**Required task a:**
Decide whether each statement agrees with the TE-service mapping excerpt below, answering yes or no and quoting the words of the excerpt that settle it: (i) the establishment of TE tunnels depends on the network operator's policies; (ii) the TE-service model can support only L3SM, L2SM and L1CSM; (iii) network slicing is given as an example of binding tunnels to a VPN so that other VPNs do not share them.

--- start Extract provided ---

The TE-service model described in this document can also be extended
to support other services beyond L3SM, L2SM and L1CSM.
Moreover, the TE-Service Mapping model provides additional service
parameters and policies that are not included in the respective
service models such as L3SM [RFC8299], L2SM [L2SM-YANG] and L1CSM
[L1CSM-YANG]. For example, how VN/TE tunnel should be created (e.g.,
with an isolation level) for a certain service instance is described
in the TE-Service Mapping model.
2.1. VN/Tunnel Selection Requirements
In some cases, the service requirements may need addition TE tunnels
to be established. This may occur when there are no suitable
existing TE tunnels that can support the service requirements, or
when the operator would like to dynamically create and bind tunnels
to the VPN such that they are not shared by other VPNs, for example,
for network slicing. The establishment of TE tunnels is subject to
the network operator's policies.

--- end Extract provided ---

**Required task b:**
Quote the listing below from its first line through the line containing "Action: (669, 243)", including both of those lines.

--- start Entries provided ---

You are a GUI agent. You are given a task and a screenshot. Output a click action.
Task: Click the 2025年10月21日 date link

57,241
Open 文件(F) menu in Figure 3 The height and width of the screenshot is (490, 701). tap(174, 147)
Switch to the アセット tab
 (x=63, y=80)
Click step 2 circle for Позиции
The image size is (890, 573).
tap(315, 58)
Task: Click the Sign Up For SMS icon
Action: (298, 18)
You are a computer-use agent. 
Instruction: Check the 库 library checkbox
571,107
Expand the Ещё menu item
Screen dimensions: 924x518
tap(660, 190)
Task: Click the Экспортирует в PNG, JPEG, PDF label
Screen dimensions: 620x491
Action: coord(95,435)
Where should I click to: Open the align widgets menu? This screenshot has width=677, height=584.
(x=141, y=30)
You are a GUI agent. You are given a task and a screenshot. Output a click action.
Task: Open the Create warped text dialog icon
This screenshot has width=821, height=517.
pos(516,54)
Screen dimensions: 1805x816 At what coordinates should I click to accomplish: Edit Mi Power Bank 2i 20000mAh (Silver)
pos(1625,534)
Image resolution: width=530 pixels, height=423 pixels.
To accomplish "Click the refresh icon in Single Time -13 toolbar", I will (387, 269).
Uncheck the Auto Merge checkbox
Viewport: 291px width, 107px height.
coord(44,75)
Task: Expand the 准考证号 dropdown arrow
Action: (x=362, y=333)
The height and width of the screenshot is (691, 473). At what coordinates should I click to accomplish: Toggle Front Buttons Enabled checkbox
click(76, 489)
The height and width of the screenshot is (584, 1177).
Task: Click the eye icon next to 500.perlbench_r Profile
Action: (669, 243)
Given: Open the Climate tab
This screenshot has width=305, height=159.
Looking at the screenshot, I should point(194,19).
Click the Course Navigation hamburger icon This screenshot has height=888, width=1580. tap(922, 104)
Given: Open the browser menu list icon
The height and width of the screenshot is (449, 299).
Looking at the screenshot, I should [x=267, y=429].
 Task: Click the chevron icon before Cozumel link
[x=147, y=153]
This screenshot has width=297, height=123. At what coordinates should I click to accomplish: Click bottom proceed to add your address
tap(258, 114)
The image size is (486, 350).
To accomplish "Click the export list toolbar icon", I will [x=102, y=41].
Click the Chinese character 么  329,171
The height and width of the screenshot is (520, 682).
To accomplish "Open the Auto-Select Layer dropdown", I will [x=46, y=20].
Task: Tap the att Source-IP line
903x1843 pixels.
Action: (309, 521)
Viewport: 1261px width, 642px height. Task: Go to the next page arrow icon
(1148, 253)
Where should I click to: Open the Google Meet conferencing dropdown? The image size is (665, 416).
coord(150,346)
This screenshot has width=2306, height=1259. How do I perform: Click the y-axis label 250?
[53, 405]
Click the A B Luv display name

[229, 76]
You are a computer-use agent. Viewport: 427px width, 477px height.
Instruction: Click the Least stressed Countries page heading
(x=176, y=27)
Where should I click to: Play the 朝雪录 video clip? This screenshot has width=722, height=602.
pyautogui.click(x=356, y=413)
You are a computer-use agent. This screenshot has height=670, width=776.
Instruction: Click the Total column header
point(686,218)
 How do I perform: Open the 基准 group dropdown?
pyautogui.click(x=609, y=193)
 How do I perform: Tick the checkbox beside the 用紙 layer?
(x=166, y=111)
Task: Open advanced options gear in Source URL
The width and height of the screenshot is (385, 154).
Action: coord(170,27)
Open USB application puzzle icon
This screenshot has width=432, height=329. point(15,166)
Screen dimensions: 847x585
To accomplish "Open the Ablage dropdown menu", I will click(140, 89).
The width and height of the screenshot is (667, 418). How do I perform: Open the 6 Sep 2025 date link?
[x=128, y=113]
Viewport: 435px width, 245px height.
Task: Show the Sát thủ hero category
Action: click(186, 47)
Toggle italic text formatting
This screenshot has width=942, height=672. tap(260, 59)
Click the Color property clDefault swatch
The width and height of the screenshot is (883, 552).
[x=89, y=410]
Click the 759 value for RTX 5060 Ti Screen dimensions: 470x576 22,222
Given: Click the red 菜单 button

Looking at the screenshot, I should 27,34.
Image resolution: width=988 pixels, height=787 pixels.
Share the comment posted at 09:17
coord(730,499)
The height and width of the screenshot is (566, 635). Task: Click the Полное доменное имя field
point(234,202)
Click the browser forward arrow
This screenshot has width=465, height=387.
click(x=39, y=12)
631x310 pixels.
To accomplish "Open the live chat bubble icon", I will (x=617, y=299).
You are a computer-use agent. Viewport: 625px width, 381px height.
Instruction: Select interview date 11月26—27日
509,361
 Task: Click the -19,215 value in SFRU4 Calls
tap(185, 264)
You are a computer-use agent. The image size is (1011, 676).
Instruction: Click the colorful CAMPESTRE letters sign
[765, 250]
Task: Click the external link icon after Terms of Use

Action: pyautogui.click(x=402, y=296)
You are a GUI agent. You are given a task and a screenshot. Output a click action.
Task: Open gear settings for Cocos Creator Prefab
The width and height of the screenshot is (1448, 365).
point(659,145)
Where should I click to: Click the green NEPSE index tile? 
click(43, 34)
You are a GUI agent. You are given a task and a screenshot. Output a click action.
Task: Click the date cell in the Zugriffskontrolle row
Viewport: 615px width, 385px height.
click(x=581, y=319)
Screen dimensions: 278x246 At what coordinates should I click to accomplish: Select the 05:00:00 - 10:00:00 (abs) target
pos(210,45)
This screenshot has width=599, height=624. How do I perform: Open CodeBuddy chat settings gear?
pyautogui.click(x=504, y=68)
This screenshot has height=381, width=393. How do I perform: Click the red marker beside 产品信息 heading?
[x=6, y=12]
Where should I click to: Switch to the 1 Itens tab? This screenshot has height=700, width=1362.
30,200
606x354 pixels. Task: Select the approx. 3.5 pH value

--- end Entries provided ---

**Final answer a:**
(i) Yes: "The establishment of TE tunnels is subject to the network operator's policies."
(ii) No: "can also be extended to support other services beyond L3SM, L2SM and L1CSM."
(iii) Yes: "such that they are not shared by other VPNs, for example, for network slicing."

**Final answer b:**
You are a GUI agent. You are given a task and a screenshot. Output a click action.
Task: Click the 2025年10月21日 date link

57,241
Open 文件(F) menu in Figure 3 The height and width of the screenshot is (490, 701). tap(174, 147)
Switch to the アセット tab
 (x=63, y=80)
Click step 2 circle for Позиции
The image size is (890, 573).
tap(315, 58)
Task: Click the Sign Up For SMS icon
Action: (298, 18)
You are a computer-use agent. 
Instruction: Check the 库 library checkbox
571,107
Expand the Ещё menu item
Screen dimensions: 924x518
tap(660, 190)
Task: Click the Экспортирует в PNG, JPEG, PDF label
Screen dimensions: 620x491
Action: coord(95,435)
Where should I click to: Open the align widgets menu? This screenshot has width=677, height=584.
(x=141, y=30)
You are a GUI agent. You are given a task and a screenshot. Output a click action.
Task: Open the Create warped text dialog icon
This screenshot has width=821, height=517.
pos(516,54)
Screen dimensions: 1805x816 At what coordinates should I click to accomplish: Edit Mi Power Bank 2i 20000mAh (Silver)
pos(1625,534)
Image resolution: width=530 pixels, height=423 pixels.
To accomplish "Click the refresh icon in Single Time -13 toolbar", I will (387, 269).
Uncheck the Auto Merge checkbox
Viewport: 291px width, 107px height.
coord(44,75)
Task: Expand the 准考证号 dropdown arrow
Action: (x=362, y=333)
The height and width of the screenshot is (691, 473). At what coordinates should I click to accomplish: Toggle Front Buttons Enabled checkbox
click(76, 489)
The height and width of the screenshot is (584, 1177).
Task: Click the eye icon next to 500.perlbench_r Profile
Action: (669, 243)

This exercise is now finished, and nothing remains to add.